··· SUPPLIED DATA
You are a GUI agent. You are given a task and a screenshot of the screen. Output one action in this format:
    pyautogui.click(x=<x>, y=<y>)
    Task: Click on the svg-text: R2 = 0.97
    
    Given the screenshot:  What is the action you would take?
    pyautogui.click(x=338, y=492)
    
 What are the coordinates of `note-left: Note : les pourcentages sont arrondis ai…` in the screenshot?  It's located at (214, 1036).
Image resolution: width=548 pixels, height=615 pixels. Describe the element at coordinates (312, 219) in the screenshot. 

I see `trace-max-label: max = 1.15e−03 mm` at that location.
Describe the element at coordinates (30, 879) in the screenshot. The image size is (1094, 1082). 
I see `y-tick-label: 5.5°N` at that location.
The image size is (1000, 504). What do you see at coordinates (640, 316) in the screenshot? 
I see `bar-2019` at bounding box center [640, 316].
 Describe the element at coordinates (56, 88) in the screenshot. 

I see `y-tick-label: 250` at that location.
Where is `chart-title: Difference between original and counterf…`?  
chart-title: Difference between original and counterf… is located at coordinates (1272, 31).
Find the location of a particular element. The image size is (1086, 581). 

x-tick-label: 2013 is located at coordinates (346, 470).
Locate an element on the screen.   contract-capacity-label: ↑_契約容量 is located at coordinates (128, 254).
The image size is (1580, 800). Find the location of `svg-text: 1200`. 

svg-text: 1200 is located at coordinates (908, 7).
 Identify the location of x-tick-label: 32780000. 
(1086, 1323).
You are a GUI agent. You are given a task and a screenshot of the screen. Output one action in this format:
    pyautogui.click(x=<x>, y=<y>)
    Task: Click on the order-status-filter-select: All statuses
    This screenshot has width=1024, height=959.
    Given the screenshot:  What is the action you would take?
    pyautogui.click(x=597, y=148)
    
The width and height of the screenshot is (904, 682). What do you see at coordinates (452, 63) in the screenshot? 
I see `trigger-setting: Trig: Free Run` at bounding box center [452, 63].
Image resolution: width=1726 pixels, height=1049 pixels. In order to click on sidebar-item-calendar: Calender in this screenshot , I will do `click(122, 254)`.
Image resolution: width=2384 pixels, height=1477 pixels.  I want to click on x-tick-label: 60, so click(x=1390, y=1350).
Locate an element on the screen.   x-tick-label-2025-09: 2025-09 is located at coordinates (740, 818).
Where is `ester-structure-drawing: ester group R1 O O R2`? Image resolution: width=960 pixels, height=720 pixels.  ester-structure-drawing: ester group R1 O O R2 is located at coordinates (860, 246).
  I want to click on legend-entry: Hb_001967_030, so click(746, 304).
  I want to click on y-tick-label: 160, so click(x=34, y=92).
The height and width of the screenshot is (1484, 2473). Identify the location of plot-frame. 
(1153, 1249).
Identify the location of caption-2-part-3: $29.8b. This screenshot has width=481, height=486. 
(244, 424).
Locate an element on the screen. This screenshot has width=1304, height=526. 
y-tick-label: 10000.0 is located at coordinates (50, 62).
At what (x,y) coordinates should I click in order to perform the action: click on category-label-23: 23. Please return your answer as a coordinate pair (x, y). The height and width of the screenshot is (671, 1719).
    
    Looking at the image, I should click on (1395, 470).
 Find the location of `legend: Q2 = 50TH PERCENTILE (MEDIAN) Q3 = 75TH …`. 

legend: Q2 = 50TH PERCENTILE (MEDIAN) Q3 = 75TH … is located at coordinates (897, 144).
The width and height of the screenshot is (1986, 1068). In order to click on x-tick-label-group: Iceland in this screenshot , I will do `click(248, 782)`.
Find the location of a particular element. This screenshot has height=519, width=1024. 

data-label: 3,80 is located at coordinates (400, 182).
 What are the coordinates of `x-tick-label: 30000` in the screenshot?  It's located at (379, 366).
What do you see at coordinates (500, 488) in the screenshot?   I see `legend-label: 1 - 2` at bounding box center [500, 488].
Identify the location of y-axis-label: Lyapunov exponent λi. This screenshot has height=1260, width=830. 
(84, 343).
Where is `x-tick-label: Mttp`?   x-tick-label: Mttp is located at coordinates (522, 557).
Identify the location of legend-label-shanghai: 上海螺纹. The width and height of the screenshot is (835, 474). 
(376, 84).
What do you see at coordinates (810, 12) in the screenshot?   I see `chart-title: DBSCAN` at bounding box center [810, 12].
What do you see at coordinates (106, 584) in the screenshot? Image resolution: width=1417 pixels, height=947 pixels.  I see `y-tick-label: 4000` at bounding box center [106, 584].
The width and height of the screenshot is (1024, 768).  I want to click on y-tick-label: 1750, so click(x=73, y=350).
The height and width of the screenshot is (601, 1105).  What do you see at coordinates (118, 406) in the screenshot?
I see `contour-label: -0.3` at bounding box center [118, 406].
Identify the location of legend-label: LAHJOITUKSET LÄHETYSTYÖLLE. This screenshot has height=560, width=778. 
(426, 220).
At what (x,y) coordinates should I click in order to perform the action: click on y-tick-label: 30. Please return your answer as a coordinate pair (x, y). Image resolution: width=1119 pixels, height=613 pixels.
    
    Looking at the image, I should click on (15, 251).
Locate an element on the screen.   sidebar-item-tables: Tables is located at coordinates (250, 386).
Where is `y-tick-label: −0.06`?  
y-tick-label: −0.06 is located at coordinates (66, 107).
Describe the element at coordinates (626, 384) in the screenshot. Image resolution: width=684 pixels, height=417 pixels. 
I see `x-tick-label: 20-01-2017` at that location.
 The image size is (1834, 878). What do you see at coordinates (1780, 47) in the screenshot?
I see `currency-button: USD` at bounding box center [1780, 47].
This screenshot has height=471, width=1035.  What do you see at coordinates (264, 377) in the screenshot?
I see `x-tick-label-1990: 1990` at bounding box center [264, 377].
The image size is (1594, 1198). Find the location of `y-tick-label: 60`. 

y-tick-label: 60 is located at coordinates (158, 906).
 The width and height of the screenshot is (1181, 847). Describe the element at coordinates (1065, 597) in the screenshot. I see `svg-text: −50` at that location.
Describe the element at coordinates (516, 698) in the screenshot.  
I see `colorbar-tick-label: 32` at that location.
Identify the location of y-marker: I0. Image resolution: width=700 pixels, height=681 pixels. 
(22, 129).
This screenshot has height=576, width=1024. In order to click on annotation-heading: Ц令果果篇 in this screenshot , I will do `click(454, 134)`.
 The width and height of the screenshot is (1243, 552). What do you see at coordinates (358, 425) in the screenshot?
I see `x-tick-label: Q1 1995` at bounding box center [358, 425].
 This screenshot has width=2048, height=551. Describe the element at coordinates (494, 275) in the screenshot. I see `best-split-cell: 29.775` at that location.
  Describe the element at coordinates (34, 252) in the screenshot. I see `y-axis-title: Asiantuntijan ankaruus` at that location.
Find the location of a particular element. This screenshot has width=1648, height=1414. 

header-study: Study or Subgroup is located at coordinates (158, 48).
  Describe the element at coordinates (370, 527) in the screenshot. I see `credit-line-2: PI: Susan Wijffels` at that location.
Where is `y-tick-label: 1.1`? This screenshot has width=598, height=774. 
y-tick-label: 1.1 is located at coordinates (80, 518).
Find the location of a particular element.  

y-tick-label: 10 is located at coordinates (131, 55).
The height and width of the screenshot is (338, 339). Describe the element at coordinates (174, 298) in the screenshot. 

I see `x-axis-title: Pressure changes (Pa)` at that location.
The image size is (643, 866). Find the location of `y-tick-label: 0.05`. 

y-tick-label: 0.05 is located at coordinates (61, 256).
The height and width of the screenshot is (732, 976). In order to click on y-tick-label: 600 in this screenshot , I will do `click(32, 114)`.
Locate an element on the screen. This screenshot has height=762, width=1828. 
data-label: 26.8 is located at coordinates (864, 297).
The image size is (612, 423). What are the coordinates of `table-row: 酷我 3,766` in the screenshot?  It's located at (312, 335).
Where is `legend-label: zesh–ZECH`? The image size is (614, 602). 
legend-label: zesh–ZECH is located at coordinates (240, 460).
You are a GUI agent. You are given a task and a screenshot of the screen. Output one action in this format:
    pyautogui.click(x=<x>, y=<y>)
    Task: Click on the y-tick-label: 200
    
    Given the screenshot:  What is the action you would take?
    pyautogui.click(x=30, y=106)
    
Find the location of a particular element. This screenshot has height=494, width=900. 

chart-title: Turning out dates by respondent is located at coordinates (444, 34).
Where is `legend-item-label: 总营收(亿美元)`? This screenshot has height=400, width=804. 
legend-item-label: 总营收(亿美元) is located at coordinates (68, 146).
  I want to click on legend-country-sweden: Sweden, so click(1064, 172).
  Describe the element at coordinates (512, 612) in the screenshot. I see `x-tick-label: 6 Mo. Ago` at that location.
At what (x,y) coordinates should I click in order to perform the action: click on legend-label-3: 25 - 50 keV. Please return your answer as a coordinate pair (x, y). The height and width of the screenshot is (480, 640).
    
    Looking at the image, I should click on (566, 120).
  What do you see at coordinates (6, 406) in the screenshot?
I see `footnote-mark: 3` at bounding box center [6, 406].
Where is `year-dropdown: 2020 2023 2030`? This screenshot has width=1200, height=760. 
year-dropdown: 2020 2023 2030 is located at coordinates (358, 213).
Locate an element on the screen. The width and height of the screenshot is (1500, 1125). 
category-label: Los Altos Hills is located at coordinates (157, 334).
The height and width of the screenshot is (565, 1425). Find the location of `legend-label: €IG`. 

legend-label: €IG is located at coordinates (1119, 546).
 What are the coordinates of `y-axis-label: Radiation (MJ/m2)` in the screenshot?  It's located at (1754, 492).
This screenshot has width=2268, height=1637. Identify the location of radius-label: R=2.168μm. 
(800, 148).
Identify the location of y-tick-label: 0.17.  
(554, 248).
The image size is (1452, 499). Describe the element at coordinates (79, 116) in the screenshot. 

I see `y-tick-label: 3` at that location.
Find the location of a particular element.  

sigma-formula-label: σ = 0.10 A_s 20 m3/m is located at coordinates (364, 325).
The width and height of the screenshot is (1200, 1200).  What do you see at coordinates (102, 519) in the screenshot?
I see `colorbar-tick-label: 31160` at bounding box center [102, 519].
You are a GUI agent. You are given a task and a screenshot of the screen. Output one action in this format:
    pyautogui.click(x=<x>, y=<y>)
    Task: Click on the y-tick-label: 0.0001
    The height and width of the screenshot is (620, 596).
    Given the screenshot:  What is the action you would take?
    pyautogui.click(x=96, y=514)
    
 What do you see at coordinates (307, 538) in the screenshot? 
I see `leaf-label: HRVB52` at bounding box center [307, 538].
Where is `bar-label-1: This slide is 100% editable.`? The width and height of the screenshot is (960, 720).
······
ACTIVITY → Give everything from the line that contains "The height and width of the screenshot is (732, 976)." down to the line that contains "legend-label: zesh–ZECH is" again, changing "image size" to "frame size" and leaving all else unchanged.

OUTPUT →
The height and width of the screenshot is (732, 976). In order to click on y-tick-label: 600 in this screenshot , I will do `click(32, 114)`.
Locate an element on the screen. This screenshot has height=762, width=1828. 
data-label: 26.8 is located at coordinates (864, 297).
The frame size is (612, 423). What are the coordinates of `table-row: 酷我 3,766` in the screenshot?  It's located at (312, 335).
Where is `legend-label: zesh–ZECH`? The frame size is (614, 602). 
legend-label: zesh–ZECH is located at coordinates (240, 460).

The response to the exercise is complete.